Tuesday, January 22, 2013

"The Chair" Meets "Big Iron"



“Big Iron”, that’s what we called it in the old days, when the world was made of wood and steel. It was commonly used as a descriptive of anything that was solid, heavy and made to last a very long time. It was sometimes used in relation to a need for something heavy duty. If you can close your eyes and imagine any one of the big yellow Caterpillar Tractor products you’re on the right track! 
This is what made America as we know it, bulldozers, locomotives, cranes and battleships. Nothing subtle about it. What does it have to do with me? Unbeknownst to most of you, I’ve been fighting a war……and losing. 
Some might remember a post of mine from last summer talking about an Aeron chair that I picked up on eBay for “a song”. It needed a gas cylinder and to be transported from Amarillo to Dallas. Those parts were pretty easy. My wife’s uncle was coming this way so the chair came with him. I got on line and ordered the proper gas cylinder for about $35, so when the chair arrived, I proceeded to take it apart, just like it showed on any number of YouTube videos. I don’t know whether the former owner was 500lbs or what, but that cylinder (or what was left of it wasn’t coming out). I went down to Lowe’s and bought what I thought was big iron in the form of a rather large pipe-wrench, but that got nowhere, even with the participation of two friends to hold the chair still. In the meantime, I managed to break part of the height adjustment mechanism as well.
 
And so it sat…..in parts…..in my garage…..for the next 5 months! Last month, I came up with the idea of having someone put a torch to it and see if that’d loosen it. Abject failure, combined with burned off paint as a reminder. 
About 1 week ago, I got another idea. I do quite of bit of computer work for a “mom & pop” business in an neighboring suburb called Mesquite (quaint for those of you who aren't from Texas). Since it's kind of a shoe-string operation, they can’t afford an actual IT guy or even to keep a firm on retainer. I was referred to them through a daughter-in-law who I had done work for, and so I’ve come to know them quite well. Their business is custom and small volume gasket manufacturing, mostly for industrial pumps, etc. It occurred to me that these guys work with actual “big iron” on a fairly regular basis, and they might know or have something that might help in my struggles with “the chair”. 
So yesterday, while we were “off” due to Martin Luther King Day, I loaded up “the chair” and went down to Dallas Gasket & Packing. We tried the pipe-wrench again with no success, we even tried it with the magic elixir (WD-40). Then while we were all standing around scratching our heads, one of the guys suggested trying the opposite tactic by clamping the stubborn cylinder in a vise and turning the chair. At first, that got us nowhere either. Then he brought out the “big iron” it was about a 10 foot steel tube with walls that were about 3/8” thick.

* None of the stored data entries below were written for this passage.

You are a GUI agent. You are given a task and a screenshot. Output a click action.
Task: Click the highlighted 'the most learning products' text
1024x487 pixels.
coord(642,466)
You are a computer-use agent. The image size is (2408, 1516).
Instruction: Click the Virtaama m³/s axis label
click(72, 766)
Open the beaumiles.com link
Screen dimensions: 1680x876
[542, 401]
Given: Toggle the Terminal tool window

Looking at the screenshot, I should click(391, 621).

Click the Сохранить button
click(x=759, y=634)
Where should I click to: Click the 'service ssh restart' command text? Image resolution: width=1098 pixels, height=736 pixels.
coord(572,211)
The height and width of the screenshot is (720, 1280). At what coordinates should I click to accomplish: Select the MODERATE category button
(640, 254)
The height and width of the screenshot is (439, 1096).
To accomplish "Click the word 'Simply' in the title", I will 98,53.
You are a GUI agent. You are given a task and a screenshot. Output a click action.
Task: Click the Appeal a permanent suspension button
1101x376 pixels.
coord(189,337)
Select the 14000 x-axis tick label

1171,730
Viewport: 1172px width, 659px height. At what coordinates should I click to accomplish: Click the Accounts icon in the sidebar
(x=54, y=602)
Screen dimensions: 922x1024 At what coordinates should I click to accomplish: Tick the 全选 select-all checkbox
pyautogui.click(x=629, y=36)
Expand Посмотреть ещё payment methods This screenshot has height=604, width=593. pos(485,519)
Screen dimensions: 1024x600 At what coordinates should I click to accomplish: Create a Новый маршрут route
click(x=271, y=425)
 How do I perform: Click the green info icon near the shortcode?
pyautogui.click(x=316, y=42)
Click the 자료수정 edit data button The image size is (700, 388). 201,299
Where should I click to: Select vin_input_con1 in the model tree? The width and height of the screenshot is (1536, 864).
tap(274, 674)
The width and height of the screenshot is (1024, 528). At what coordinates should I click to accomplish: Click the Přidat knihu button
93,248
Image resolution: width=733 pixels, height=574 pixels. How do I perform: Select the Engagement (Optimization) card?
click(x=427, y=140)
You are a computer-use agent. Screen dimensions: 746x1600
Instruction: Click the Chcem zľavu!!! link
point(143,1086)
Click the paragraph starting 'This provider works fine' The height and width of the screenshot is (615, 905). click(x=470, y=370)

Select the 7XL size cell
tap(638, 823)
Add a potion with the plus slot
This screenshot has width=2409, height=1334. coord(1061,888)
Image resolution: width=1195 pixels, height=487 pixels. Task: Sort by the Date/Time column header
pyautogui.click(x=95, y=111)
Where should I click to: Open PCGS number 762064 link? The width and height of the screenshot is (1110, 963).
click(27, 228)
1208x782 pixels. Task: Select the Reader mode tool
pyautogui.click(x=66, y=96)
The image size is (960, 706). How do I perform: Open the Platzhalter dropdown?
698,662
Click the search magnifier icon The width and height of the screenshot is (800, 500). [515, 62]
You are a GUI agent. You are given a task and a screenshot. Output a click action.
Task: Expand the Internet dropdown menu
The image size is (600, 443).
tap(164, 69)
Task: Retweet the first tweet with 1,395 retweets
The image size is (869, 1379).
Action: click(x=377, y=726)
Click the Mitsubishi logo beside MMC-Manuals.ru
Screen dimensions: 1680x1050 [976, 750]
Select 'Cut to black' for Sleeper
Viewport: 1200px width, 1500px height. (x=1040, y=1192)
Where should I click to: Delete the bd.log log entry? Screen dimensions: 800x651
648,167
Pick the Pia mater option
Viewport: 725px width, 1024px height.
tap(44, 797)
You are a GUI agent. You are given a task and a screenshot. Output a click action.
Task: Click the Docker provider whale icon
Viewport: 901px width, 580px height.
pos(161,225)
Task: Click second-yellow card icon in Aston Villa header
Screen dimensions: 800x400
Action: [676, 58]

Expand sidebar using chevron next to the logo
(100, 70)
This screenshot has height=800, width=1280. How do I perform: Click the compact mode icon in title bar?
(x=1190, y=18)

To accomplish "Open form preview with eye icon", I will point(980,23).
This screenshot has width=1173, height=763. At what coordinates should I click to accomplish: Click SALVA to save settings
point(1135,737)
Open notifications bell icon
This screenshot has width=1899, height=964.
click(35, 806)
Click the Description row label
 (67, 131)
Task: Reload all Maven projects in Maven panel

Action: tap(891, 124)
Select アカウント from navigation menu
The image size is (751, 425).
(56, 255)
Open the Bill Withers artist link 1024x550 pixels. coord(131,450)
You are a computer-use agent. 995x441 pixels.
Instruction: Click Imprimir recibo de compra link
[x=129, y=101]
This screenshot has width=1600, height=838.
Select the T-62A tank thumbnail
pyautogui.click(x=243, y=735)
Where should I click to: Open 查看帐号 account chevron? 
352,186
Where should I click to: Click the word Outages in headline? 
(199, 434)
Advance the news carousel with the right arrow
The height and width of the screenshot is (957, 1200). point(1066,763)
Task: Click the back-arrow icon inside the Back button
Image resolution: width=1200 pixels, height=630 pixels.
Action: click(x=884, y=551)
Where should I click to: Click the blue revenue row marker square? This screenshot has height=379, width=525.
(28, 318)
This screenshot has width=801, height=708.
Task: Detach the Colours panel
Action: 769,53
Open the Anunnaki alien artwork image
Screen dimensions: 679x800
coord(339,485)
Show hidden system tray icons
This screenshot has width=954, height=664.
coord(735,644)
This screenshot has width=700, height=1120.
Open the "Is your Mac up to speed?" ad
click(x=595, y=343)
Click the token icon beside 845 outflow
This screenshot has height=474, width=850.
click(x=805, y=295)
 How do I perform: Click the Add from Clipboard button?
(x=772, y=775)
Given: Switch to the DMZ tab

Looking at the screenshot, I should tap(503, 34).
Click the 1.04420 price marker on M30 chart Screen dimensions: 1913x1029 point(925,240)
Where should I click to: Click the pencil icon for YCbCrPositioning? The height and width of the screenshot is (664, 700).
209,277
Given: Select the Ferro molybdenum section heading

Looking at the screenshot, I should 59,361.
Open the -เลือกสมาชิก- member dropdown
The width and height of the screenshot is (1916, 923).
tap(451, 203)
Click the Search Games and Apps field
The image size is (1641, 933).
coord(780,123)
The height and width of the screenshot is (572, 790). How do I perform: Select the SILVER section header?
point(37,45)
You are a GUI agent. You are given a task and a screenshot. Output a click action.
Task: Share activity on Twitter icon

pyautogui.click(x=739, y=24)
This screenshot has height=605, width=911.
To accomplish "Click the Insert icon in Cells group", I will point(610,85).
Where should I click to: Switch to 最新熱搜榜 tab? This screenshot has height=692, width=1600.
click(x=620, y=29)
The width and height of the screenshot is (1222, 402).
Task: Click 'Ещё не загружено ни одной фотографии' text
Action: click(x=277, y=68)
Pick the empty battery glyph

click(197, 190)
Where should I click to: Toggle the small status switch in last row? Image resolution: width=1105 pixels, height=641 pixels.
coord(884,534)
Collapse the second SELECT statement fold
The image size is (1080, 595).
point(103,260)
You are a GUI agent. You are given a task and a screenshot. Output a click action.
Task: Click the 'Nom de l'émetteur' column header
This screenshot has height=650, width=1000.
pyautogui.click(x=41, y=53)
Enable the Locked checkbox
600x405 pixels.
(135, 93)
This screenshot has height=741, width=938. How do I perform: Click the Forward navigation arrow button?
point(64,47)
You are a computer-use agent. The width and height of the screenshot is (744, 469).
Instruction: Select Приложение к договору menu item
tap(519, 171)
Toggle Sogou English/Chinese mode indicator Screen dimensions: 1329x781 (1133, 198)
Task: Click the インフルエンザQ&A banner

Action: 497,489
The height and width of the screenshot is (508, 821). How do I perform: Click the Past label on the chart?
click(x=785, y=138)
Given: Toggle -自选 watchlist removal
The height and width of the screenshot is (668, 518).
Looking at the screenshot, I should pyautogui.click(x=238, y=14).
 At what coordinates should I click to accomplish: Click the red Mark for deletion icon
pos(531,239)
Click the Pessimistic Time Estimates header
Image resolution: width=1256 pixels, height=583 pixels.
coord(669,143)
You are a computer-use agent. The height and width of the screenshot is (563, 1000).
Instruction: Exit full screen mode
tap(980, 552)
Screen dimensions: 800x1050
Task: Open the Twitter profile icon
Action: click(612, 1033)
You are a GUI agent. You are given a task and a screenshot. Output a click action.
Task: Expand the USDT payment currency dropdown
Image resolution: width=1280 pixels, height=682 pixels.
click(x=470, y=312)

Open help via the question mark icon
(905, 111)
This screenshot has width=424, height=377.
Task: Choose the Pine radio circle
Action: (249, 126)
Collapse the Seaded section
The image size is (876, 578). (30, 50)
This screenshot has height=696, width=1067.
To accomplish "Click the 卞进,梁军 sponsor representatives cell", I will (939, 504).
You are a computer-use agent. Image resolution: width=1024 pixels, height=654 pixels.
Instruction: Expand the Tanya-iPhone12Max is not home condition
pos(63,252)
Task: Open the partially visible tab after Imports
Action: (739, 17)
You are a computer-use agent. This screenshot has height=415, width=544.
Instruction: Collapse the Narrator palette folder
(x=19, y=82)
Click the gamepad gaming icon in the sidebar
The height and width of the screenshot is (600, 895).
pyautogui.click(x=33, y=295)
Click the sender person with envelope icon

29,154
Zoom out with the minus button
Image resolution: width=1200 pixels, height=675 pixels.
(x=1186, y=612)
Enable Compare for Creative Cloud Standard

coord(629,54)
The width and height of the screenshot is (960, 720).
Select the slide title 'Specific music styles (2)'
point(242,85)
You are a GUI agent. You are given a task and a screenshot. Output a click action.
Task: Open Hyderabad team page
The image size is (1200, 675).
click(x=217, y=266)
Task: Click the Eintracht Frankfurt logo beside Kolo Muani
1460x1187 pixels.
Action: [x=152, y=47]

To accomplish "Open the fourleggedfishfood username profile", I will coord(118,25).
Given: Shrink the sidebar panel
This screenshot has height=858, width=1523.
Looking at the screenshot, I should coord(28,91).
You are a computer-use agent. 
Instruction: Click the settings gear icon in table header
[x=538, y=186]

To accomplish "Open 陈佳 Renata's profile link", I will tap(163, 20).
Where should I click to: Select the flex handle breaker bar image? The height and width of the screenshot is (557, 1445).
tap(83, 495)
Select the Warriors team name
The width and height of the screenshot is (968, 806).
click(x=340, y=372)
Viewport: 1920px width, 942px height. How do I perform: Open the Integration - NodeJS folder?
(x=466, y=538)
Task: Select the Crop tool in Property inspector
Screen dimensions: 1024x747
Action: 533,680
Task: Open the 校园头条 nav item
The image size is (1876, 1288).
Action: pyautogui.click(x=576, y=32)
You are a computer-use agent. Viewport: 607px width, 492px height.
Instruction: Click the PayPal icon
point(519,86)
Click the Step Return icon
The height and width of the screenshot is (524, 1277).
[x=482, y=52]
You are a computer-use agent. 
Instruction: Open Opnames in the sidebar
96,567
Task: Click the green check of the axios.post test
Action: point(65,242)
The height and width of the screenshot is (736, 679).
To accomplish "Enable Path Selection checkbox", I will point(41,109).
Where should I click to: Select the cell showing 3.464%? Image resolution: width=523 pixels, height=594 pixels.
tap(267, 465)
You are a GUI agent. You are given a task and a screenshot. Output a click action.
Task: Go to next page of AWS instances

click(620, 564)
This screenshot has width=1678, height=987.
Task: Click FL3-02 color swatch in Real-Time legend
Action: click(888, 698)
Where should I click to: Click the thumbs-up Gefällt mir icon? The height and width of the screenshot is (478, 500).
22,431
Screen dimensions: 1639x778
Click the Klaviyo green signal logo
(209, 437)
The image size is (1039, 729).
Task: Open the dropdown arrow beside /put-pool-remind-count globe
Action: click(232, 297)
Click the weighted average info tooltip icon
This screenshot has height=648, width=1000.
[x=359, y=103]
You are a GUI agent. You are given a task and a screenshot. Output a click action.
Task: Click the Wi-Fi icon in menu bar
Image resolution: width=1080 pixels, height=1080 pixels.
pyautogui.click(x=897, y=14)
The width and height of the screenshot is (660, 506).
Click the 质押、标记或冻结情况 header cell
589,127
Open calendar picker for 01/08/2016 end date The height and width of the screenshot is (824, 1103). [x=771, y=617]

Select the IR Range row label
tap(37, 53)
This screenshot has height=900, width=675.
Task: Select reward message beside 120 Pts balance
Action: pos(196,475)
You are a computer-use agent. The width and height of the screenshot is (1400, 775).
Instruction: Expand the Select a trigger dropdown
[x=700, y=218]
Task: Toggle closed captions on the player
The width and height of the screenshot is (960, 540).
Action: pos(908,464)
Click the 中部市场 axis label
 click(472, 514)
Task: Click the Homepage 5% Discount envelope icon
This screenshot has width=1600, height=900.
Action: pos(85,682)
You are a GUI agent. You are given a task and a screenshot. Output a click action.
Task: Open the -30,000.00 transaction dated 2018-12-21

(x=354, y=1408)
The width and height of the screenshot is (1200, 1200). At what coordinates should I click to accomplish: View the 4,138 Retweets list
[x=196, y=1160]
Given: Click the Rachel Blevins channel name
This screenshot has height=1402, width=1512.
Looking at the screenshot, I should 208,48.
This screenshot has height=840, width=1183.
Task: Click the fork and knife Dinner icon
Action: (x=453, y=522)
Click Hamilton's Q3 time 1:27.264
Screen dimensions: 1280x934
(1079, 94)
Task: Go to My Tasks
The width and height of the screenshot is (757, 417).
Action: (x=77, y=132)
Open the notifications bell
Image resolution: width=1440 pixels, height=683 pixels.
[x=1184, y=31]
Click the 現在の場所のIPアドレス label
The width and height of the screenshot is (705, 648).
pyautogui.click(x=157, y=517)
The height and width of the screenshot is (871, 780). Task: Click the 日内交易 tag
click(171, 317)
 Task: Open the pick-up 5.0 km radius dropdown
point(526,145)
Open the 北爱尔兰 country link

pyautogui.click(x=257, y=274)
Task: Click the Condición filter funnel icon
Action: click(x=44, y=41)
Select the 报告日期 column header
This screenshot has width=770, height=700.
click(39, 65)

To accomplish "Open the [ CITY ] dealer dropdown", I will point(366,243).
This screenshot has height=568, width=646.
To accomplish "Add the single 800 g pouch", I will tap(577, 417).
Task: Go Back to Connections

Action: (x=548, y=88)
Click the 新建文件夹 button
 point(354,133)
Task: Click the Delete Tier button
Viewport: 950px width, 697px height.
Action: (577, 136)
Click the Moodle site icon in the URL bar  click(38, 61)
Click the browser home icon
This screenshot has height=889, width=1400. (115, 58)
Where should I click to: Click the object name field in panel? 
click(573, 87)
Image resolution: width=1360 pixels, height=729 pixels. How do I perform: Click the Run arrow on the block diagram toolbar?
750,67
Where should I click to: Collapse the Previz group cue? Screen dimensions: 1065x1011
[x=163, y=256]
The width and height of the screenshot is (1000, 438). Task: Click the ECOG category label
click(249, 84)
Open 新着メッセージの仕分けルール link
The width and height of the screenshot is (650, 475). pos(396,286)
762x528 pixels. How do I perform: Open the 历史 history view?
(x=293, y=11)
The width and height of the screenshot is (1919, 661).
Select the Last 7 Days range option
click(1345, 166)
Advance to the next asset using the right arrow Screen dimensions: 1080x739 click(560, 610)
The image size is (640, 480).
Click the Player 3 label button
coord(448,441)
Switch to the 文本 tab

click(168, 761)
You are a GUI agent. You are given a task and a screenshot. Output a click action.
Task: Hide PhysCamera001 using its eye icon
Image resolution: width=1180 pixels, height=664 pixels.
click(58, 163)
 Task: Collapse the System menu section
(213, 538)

We stuck it through the base of the chair and like magic (actually leverage), it began to turn. There was more, but to make a long story, shorter, we turned it back and forth while lifting to finally break the chair free of the cylinder post!
 
So, I returned home victorious, with “the chair”, now free of the offending appendage. I did have some of my own “big iron” work to do involving a 12lb sledge hammer so I could knock the last of the old cylinder from the chair base, but it’s pretty much ready now. As soon as that height adjustment part comes in, I’ll finally be in a chair that doesn’t have bolts poking me in the butt. Just goes to show you that: there’s always a price to be paid and sometimes, brute force IS the answer, so you turn to “big iron”.
Soon, I'll be able to sit in my "Captain's Chair", master of all the I survey, ready to go where no Frugal Propellerhead has gone before. 

1 comment:

  1. FYI. The deed is done. The necessary part came in yesterday and I able to put it in thus finishing "the chair". Now, I'm happily sitting in a chair that doesn't have bolts poking me in the butt!